(TASK INPUTS)
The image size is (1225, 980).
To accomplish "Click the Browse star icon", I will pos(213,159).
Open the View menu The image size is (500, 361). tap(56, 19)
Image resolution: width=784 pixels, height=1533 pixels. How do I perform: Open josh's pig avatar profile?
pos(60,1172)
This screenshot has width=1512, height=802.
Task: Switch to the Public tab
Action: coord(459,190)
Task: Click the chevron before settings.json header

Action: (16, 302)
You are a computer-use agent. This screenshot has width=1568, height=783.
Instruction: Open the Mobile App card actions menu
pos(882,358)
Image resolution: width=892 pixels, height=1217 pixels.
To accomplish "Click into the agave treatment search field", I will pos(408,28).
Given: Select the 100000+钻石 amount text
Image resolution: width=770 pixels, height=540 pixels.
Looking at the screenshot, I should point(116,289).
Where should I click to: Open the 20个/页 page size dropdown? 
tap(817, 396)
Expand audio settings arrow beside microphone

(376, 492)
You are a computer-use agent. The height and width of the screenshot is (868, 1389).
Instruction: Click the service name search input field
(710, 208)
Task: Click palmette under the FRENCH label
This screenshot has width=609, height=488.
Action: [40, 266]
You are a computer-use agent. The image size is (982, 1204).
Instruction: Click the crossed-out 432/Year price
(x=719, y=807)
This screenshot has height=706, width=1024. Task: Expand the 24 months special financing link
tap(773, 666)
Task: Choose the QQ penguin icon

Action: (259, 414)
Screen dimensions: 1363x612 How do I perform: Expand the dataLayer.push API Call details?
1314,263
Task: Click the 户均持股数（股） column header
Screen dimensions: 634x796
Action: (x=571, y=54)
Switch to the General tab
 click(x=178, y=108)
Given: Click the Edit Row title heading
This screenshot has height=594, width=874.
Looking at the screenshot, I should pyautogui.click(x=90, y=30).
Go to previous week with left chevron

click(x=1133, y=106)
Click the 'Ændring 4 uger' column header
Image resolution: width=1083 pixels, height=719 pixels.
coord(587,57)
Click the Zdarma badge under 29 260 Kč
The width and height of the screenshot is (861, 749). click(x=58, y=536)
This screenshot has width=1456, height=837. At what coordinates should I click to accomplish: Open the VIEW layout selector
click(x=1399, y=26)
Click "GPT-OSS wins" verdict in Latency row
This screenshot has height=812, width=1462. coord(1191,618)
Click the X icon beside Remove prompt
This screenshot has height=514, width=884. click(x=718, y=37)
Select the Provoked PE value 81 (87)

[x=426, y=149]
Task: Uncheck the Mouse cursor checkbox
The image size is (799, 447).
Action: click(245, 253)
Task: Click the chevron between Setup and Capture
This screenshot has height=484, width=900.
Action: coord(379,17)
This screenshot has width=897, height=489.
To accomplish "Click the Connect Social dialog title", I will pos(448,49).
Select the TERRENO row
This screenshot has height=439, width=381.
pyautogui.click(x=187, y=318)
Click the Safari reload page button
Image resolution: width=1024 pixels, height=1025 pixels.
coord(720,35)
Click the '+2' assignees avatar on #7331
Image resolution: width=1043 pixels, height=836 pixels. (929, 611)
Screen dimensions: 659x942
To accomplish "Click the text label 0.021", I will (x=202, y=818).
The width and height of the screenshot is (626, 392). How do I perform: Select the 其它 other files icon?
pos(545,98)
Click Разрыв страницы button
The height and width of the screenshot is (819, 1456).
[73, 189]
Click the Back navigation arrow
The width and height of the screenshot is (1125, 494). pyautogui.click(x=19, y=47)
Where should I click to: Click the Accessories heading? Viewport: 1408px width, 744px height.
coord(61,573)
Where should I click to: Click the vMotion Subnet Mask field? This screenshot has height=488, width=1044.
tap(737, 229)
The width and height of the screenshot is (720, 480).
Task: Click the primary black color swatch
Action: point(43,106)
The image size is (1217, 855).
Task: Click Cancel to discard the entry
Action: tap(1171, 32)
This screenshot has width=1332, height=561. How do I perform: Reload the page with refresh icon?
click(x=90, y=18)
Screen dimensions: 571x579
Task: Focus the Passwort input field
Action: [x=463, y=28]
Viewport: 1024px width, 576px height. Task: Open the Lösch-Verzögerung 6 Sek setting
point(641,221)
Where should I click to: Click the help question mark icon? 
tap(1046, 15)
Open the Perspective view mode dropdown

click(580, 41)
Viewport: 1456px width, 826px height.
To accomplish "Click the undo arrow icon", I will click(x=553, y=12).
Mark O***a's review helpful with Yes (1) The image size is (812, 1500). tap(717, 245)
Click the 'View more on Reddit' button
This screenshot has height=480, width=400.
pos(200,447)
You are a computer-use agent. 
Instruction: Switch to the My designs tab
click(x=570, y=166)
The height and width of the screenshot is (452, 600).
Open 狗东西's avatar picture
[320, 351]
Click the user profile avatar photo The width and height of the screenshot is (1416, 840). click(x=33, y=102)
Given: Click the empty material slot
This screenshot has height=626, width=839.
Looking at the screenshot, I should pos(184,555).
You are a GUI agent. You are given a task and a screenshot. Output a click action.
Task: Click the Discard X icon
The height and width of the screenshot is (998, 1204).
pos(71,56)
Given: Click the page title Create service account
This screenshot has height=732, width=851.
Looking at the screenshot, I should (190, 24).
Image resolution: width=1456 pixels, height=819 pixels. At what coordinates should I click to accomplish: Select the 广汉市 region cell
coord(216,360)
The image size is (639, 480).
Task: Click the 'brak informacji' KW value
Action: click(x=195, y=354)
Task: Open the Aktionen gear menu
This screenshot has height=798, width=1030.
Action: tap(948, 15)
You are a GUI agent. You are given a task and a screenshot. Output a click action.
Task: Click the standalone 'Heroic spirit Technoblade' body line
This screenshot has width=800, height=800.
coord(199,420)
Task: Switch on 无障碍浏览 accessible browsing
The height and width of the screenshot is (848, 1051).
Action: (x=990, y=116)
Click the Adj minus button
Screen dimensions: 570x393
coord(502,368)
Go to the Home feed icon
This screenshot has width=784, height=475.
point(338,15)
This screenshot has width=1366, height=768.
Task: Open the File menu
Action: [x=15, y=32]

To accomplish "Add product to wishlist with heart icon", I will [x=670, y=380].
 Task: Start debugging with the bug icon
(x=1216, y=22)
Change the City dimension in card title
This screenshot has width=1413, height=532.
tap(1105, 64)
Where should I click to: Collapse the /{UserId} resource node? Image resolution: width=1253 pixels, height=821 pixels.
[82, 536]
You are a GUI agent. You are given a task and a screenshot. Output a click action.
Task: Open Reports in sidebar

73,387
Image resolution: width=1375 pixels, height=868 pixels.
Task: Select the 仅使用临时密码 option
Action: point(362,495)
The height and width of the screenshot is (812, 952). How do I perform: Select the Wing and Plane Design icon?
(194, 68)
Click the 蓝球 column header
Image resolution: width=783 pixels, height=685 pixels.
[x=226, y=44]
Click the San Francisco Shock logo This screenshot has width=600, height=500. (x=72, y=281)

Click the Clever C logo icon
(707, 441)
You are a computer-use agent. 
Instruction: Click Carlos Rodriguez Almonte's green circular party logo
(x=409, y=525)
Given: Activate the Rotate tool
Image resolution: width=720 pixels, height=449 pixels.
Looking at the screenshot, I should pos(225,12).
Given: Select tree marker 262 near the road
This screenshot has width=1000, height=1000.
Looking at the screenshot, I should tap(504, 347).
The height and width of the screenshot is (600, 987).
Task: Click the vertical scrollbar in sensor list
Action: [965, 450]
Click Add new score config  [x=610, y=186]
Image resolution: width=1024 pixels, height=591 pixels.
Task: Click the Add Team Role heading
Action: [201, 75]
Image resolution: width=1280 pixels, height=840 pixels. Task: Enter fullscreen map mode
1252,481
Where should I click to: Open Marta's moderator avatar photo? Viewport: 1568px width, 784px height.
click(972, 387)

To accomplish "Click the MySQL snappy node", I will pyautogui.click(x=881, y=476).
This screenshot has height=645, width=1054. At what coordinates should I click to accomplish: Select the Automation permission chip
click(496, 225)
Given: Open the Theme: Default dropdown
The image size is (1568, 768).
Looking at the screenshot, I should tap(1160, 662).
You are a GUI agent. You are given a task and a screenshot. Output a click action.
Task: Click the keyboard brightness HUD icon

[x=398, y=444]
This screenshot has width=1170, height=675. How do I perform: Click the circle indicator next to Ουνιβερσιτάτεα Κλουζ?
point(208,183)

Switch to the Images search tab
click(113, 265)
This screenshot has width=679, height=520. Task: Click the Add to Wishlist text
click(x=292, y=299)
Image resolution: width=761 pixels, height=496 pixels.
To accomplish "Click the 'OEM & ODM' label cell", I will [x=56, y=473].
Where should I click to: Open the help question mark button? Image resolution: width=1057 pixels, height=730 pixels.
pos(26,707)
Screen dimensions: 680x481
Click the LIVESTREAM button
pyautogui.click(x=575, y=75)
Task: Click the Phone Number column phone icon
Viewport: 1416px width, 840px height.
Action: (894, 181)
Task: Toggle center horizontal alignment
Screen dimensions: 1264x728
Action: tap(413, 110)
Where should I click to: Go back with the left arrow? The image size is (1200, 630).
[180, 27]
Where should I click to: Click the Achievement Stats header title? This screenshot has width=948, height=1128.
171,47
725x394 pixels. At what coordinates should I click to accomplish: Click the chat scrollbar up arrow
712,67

(SET EXERCISE) Reproduce the lines above word for word, starting at the line that contains "Where should I click to: Open Marta's" and ending at the line that contains "[x=398, y=444]", with both of those lines included.

(FINAL ANSWER)
Where should I click to: Open Marta's moderator avatar photo? Viewport: 1568px width, 784px height.
click(972, 387)

To accomplish "Click the MySQL snappy node", I will pyautogui.click(x=881, y=476).
This screenshot has height=645, width=1054. At what coordinates should I click to accomplish: Select the Automation permission chip
click(496, 225)
Given: Open the Theme: Default dropdown
The image size is (1568, 768).
Looking at the screenshot, I should tap(1160, 662).
You are a GUI agent. You are given a task and a screenshot. Output a click action.
Task: Click the keyboard brightness HUD icon

[x=398, y=444]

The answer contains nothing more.